Figure 6:. Collagen fiber structure and orientation are altered in Fbn1^C1041G/+ MFS mice.

(A-H) Multi-photon confocal microscopy at 60x was performed at P7, 2-, 6- and 12 months of age. WT mice MVs have organized structure (A-D) of collagen throughout, while the MFS have disorganized structure (E-H) and abnormal fibers, progressing with age. Zoomed in areas (2.250 × 1.750) of the leaflet tips are shown in dotted white boxes. Red signal signifies second harmonic generation of collagen fiber bundles. A signifies atrialis side (laminar flow side) and F signifies the fibrosa side. Blue arrows indicate organized collagen, white arrows indicate denser collagen and yellow arrows indicate loose collagen areas.

Figure 7:. Matrifibrocyte marker genes Chad, Fmod and Cilp2 are dysregulated in Fbn1^C1041G/+ MFS MVs.

(A) RNA scope in-situ hybridization was performed for the matrifibrocyte marker (Chad-red) at P7 and 2.5 months mice, with quantification by (B) in-house MATLAB quantification, and (C) qPCR. (B, C) at P7 no changes are seen, but at 2.5 months (B) Chad expression is significantly decreased in Fbn1^C1041G/+ MFS compared to WT mice at the leaflet tips. (C-E) The gene expression of matrifibrocyte markers significantly increases at 6 months and 2 months in Fbn1^C1041G/+ MFS. All qPCR graphs are normalized to 18S. A two-way ANOVA was utilized; data are reported as mean ± SEM and a p-value < 0.05 was statistically significant. White arrows point to regions of positive staining of Chad in the leaflets.

Figure 8:. Model demonstrating mitral valve disease progression and ECM changes in Fbn1^C1041G/+ MFS mice.

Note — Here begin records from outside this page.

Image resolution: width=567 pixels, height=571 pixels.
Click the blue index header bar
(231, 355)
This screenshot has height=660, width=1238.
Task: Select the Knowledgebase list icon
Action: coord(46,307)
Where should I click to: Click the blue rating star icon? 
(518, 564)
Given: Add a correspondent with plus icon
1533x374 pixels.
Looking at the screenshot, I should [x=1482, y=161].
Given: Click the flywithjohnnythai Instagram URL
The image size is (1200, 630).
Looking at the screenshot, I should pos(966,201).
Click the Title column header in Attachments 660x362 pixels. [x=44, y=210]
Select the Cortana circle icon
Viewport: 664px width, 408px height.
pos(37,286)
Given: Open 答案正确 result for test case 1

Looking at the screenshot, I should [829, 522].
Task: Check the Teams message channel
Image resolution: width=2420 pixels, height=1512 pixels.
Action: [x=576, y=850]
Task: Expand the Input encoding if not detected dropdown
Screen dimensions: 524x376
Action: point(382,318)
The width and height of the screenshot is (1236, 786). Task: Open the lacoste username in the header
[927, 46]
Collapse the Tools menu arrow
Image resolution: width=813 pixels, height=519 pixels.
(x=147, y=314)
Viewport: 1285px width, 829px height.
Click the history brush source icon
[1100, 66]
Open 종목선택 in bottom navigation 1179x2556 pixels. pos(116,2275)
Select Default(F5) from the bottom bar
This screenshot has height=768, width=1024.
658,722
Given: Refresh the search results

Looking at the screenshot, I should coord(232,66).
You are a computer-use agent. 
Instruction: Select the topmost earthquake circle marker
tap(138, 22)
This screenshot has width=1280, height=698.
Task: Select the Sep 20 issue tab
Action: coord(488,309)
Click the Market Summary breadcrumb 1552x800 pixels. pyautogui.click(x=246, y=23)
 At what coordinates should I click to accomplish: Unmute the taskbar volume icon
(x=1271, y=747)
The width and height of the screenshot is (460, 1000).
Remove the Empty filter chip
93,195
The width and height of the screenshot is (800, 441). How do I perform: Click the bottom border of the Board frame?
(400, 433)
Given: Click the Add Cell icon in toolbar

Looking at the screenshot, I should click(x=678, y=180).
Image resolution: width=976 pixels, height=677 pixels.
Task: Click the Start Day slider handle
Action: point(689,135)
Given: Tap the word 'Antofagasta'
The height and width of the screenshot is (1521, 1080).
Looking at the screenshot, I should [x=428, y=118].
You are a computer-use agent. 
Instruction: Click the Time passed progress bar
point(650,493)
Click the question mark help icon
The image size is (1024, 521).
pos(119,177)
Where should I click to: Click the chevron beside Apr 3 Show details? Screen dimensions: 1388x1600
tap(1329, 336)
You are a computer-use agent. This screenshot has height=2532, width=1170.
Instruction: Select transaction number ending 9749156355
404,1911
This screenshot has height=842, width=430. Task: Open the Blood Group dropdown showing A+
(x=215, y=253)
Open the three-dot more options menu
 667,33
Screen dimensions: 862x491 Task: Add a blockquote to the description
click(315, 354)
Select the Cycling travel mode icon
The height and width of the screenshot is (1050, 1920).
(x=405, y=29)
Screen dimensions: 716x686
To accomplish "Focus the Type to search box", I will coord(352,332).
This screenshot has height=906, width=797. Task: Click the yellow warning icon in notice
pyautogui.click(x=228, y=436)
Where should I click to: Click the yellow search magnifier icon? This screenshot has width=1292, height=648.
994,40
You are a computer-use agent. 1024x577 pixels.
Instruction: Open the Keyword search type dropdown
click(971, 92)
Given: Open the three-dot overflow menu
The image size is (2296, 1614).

The extracellular matrix changes in (A) Fbn1 WT (WT) and (B) Fbn1^C1041G/+ MFS mice are apparent by 2 months, when mitral valve thickening and increased proteoglycans (blue) are observed. (A) Demonstrates the normal extracellular remodeling and aging process, while (B) shows the defective extracellular matrix remodeling and abnormal aging in Fbn1^C1041G/+ MFS mice. Major findings include increases in proteoglycans and MVP at 2 months, followed by collagen compensation, and matrifibrocyte gene expression, with a decrease in overall stiffness of the mitral valve leaflets at 6 and 12 months. Indicators of matrifibrocytes (red dots) are increased at 6 months, when collagen fiber structural abnormalities also occur. This figure was created with BioRender.com.